[Dataset excerpts]

■ ■ ■ ■

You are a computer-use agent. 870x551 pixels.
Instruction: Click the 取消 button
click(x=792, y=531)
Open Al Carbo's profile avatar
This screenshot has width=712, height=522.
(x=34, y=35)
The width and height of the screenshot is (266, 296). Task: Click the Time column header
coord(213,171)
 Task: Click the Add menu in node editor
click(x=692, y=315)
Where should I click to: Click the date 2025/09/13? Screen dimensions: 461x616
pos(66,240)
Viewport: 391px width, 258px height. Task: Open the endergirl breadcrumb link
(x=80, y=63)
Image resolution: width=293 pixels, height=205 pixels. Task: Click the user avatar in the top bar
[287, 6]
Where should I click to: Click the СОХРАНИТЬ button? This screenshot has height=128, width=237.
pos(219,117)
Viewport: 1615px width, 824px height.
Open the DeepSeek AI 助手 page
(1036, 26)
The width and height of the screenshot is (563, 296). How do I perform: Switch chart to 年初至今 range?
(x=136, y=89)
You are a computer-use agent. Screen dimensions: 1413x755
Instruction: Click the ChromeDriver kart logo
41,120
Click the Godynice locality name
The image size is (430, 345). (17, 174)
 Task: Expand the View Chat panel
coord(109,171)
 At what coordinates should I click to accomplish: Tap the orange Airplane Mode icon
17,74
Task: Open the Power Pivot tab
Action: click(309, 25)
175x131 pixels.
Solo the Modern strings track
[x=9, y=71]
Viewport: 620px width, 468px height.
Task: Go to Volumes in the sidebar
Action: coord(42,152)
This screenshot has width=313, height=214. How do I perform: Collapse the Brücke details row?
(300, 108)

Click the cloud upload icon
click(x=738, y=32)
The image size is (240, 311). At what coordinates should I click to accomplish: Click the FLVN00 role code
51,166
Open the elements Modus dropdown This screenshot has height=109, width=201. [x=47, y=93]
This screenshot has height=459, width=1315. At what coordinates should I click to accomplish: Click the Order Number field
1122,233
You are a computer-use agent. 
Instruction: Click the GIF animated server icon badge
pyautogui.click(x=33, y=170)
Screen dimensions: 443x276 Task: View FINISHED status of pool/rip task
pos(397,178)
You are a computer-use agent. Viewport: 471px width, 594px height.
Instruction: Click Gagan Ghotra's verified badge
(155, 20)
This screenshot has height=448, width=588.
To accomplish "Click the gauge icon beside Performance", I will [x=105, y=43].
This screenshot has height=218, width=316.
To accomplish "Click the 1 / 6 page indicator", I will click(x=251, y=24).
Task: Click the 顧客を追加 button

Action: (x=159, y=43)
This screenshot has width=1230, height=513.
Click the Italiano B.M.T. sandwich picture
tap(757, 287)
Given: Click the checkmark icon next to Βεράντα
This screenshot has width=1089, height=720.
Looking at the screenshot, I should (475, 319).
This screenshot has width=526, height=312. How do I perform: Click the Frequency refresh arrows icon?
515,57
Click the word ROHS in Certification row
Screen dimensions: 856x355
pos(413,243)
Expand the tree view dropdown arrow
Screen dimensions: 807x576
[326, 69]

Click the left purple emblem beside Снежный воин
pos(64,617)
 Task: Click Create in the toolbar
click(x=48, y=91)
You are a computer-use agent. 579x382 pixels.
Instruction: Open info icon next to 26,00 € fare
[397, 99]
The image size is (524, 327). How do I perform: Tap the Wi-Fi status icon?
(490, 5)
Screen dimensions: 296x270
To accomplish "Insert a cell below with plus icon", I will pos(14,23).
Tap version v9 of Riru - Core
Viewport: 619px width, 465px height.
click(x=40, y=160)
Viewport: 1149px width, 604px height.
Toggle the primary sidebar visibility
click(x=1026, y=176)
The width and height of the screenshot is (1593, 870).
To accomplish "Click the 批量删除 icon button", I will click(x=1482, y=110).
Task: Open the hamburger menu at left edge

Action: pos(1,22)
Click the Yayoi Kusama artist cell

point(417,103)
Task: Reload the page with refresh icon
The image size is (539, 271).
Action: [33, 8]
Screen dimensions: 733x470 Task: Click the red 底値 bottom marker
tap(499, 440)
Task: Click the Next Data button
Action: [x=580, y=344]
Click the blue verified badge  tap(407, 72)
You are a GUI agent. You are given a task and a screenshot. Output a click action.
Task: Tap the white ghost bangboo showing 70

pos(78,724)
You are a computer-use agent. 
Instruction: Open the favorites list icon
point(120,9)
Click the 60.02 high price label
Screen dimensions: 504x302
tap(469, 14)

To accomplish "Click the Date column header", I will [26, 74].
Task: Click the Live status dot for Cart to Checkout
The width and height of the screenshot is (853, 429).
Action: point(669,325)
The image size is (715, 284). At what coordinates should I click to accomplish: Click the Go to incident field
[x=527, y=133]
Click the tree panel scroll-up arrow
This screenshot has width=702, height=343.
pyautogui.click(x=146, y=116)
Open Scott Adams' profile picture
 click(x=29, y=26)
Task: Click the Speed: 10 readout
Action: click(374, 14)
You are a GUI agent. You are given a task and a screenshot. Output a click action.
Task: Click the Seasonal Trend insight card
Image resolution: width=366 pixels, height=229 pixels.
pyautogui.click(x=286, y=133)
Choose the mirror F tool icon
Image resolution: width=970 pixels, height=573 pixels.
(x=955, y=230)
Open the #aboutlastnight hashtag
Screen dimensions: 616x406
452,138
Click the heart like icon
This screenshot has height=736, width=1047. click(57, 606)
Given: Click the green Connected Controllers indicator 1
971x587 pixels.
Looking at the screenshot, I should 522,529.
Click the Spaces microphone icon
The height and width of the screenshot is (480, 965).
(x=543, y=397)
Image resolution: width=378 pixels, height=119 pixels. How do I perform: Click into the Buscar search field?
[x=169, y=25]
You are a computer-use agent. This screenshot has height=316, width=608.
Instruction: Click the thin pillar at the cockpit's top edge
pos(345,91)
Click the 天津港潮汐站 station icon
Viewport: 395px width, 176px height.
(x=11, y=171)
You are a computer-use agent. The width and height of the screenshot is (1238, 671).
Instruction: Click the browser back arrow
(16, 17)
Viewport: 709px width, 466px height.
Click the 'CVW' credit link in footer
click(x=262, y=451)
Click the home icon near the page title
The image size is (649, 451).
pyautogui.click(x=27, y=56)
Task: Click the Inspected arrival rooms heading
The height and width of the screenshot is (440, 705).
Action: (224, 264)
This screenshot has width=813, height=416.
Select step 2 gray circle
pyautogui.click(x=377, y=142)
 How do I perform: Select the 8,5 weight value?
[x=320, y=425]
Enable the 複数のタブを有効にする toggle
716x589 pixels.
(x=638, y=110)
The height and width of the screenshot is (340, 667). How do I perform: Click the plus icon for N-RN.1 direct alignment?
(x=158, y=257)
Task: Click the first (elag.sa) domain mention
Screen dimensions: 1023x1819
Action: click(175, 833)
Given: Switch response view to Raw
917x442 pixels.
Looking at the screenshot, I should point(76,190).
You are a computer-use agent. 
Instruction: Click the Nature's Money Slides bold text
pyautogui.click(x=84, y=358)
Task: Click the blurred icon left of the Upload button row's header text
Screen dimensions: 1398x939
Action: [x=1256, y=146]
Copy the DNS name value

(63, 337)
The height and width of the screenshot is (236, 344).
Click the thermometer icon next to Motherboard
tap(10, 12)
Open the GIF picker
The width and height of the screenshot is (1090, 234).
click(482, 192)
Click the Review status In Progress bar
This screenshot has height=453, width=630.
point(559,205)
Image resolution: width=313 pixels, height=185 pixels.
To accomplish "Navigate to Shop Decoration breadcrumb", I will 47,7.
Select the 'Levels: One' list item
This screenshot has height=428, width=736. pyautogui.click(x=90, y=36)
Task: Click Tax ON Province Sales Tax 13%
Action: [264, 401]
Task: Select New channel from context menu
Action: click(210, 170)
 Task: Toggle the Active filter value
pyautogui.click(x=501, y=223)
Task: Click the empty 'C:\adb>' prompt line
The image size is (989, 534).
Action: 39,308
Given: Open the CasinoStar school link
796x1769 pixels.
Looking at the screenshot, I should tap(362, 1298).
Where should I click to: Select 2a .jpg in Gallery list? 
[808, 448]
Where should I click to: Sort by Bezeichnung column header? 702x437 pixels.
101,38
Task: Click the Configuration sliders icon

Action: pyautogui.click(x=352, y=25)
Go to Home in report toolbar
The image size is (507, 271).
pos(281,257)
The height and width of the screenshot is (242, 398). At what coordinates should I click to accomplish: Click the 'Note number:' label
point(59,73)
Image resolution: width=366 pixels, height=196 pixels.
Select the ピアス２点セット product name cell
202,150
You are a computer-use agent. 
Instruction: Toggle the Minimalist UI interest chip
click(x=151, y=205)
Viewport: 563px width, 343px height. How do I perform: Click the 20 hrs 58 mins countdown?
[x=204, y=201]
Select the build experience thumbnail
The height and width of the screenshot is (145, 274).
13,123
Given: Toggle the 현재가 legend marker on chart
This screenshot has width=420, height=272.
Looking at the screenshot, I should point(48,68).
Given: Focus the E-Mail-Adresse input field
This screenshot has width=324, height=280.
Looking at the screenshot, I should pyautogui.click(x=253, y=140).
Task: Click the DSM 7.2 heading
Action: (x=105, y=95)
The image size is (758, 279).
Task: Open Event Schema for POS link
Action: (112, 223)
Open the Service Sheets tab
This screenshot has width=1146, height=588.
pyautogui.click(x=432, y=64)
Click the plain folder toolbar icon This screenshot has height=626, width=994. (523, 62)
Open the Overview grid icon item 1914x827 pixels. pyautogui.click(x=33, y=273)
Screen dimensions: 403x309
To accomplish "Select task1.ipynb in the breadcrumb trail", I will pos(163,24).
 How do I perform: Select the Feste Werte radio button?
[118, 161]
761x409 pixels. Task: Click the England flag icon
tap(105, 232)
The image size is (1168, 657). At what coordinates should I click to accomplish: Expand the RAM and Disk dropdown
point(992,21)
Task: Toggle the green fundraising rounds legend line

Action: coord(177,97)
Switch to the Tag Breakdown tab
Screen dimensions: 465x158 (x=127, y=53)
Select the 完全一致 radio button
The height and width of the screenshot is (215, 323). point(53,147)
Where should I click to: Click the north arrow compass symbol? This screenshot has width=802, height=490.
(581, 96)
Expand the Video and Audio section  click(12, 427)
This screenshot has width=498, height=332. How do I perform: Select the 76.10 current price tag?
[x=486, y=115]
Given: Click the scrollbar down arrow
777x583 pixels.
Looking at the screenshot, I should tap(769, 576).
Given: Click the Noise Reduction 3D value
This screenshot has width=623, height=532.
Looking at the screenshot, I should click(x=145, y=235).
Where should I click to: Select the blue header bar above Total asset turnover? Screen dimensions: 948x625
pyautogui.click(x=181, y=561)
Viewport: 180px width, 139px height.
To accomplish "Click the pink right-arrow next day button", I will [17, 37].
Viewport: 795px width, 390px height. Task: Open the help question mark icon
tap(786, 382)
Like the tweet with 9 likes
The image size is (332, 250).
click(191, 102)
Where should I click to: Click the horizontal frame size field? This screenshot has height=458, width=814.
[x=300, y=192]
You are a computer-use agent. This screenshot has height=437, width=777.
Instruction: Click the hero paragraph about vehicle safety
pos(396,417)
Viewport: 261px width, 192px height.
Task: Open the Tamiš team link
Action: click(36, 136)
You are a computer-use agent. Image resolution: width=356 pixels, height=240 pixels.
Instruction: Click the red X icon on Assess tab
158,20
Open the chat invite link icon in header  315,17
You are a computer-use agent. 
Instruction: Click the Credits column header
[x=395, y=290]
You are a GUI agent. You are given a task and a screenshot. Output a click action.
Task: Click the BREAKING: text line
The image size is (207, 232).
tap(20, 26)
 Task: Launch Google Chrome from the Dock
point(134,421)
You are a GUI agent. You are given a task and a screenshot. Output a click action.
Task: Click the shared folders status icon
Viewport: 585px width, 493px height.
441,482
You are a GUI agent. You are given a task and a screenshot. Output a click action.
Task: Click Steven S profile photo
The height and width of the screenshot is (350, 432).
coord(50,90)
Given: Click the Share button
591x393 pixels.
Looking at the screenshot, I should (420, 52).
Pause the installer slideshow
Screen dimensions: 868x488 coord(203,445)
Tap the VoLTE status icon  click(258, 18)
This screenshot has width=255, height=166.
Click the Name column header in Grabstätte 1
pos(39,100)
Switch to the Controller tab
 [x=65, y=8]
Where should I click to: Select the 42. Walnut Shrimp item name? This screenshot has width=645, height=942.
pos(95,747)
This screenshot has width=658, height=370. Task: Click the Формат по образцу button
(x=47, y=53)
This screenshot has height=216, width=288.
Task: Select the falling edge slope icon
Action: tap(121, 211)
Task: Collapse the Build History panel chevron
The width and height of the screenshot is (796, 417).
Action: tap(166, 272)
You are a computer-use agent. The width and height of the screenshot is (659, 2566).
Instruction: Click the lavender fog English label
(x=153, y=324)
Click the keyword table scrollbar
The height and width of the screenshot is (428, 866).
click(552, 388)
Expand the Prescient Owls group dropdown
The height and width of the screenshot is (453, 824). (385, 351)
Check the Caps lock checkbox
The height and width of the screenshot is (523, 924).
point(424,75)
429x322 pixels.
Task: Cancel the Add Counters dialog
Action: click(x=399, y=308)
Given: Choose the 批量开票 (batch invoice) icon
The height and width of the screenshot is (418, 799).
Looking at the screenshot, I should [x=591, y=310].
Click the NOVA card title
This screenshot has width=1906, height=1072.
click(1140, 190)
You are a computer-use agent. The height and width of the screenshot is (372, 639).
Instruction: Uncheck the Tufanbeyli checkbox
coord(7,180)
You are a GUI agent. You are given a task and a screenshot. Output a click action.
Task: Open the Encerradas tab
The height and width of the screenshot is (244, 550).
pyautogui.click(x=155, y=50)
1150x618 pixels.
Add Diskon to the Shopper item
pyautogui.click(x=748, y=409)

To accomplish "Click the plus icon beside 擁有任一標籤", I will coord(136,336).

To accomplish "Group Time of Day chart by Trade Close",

■ ■ ■ ■

Every line that holds the word "tree" should be copied from the records.

Answer box ::
Expand the tree view dropdown arrow
Click the tree panel scroll-up arrow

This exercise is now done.